------ DATA FOR THIS TASK
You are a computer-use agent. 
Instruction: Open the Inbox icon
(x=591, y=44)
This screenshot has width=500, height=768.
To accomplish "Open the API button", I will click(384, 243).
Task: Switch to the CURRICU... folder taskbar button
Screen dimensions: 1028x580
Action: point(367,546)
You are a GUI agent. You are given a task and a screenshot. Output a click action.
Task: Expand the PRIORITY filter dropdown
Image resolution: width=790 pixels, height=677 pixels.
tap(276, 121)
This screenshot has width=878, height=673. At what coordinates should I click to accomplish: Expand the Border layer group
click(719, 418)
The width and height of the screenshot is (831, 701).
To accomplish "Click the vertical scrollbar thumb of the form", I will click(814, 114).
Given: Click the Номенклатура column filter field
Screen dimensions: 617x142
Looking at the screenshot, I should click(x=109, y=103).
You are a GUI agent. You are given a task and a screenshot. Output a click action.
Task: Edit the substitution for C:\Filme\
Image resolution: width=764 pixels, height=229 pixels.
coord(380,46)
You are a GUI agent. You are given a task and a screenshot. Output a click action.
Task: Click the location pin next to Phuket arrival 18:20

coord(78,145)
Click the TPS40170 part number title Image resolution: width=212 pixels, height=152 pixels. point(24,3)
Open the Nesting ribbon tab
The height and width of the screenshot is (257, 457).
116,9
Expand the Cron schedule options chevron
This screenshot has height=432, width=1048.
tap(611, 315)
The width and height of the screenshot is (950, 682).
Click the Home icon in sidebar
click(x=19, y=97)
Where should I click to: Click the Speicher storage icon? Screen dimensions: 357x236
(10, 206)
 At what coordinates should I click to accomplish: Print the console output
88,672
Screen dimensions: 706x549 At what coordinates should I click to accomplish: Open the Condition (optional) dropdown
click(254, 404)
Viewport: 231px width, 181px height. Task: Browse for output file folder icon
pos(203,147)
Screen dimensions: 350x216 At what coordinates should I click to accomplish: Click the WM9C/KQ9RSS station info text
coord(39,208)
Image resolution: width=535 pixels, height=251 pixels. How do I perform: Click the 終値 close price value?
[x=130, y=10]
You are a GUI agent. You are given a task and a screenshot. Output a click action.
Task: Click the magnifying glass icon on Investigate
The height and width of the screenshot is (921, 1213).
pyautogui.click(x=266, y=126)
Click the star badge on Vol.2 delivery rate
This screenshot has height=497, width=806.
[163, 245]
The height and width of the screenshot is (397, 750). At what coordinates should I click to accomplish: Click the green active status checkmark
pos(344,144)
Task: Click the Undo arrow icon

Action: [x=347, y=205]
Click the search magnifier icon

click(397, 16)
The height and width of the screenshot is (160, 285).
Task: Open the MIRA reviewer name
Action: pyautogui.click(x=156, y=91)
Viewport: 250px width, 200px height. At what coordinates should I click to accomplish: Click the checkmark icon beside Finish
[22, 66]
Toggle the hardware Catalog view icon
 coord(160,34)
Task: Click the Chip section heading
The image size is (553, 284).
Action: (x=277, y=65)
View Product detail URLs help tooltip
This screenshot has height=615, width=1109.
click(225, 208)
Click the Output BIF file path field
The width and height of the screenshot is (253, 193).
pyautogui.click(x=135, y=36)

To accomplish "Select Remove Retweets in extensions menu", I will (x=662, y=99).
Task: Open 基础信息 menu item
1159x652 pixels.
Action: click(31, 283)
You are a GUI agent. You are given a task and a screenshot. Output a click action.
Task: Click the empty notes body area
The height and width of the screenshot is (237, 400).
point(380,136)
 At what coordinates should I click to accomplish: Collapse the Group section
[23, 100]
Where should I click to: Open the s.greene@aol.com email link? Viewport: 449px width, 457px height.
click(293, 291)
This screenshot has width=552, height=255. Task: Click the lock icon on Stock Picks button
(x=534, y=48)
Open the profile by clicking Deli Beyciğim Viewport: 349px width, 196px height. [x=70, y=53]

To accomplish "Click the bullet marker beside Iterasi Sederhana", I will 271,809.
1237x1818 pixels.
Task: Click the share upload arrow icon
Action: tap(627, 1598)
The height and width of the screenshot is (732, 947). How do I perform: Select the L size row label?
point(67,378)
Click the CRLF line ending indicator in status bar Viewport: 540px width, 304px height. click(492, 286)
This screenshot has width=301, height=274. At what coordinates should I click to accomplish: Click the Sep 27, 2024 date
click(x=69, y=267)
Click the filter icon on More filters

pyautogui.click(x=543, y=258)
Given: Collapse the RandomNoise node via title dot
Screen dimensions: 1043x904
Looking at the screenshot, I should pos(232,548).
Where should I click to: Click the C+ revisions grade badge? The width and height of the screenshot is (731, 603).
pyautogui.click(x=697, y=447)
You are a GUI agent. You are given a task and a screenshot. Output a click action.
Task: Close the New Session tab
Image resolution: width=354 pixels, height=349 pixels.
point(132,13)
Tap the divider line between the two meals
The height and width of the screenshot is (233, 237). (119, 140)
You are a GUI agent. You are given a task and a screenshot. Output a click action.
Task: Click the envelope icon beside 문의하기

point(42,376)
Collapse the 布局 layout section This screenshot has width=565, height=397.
------------
### WHAT YOU HAVE TO DO:
Select every line of the listing above that contains the string "checkmark", matching case exactly.

### EXERCISE RESULT:
The height and width of the screenshot is (397, 750). At what coordinates should I click to accomplish: Click the green active status checkmark
Viewport: 250px width, 200px height. At what coordinates should I click to accomplish: Click the checkmark icon beside Finish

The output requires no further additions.